- **Work request**
What you need to produce from the material below is an exact transcription of the lines from the one with "At what coordinates should I click to accomplish: Open" through the one with "Task: View the 18,186 likes list", both included, and no other line.

- **Records for this task**
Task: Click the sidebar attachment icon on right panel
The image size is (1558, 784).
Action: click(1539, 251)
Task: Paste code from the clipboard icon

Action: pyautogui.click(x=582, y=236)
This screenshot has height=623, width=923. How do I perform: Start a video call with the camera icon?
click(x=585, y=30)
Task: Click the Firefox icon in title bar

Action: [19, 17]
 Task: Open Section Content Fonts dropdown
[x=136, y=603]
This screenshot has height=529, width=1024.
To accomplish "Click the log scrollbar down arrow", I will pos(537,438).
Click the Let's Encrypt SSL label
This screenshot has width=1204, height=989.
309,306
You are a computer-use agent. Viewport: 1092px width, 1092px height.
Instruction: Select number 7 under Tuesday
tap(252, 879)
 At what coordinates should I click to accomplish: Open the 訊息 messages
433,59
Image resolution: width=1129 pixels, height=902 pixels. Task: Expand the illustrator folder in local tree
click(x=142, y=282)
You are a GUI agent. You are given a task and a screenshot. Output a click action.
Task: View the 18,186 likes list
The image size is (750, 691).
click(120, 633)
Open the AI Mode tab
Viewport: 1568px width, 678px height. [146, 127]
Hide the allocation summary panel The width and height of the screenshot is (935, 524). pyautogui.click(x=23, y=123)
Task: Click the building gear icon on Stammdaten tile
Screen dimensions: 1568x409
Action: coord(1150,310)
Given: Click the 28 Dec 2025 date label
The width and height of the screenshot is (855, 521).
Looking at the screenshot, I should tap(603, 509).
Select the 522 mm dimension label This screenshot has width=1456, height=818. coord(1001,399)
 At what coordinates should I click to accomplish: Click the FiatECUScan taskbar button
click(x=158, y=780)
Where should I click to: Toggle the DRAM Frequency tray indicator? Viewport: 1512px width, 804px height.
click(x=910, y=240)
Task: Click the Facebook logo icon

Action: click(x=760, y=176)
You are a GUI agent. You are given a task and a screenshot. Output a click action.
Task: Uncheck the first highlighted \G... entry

- **Expected output**
 At what coordinates should I click to accomplish: Open the 訊息 messages
433,59
Image resolution: width=1129 pixels, height=902 pixels. Task: Expand the illustrator folder in local tree
click(x=142, y=282)
You are a GUI agent. You are given a task and a screenshot. Output a click action.
Task: View the 18,186 likes list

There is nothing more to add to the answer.